Entries on where items appear
## start
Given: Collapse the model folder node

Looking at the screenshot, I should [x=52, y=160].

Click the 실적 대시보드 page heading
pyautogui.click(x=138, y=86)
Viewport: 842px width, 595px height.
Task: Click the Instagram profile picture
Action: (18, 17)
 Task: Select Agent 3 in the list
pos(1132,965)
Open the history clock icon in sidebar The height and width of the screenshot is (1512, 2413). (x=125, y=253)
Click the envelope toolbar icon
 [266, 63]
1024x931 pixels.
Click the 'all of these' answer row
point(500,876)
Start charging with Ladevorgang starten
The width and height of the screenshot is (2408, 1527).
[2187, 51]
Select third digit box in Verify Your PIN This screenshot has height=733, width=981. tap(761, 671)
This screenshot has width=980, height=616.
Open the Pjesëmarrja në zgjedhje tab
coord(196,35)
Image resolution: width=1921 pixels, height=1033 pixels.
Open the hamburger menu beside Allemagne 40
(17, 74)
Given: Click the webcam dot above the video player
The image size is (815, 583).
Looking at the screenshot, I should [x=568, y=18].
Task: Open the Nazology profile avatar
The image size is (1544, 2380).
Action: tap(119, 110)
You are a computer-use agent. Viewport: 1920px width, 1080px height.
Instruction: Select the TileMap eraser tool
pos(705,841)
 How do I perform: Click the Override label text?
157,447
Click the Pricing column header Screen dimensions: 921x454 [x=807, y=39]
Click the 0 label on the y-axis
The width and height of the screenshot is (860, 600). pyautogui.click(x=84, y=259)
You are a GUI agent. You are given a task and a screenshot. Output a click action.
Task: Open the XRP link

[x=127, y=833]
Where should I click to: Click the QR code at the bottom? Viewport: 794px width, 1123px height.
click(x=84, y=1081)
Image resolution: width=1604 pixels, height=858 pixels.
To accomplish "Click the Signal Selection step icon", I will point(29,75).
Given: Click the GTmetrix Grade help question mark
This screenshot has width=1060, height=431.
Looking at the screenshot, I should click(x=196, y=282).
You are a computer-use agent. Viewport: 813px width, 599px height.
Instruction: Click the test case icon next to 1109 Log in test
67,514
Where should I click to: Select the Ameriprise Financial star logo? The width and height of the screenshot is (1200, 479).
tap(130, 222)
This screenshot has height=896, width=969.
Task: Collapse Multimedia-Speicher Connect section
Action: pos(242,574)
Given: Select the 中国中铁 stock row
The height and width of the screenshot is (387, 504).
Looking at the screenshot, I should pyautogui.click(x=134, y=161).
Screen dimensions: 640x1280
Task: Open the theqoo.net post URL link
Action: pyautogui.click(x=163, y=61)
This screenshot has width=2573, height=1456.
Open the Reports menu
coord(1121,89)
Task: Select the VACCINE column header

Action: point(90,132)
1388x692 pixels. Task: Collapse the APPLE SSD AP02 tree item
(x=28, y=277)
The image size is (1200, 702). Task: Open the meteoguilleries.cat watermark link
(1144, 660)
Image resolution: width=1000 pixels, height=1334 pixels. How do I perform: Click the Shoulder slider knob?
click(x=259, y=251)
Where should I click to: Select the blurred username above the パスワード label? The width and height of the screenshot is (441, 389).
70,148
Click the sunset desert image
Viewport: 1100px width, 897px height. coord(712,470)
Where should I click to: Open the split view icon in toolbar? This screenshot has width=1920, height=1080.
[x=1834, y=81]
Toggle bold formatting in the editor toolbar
## end
EXERCISE
Which lines in the rows above contain the word "Collapse"? Return each of those lines in full.

WRITTEN ANSWER
Given: Collapse the model folder node
Task: Collapse Multimedia-Speicher Connect section
1388x692 pixels. Task: Collapse the APPLE SSD AP02 tree item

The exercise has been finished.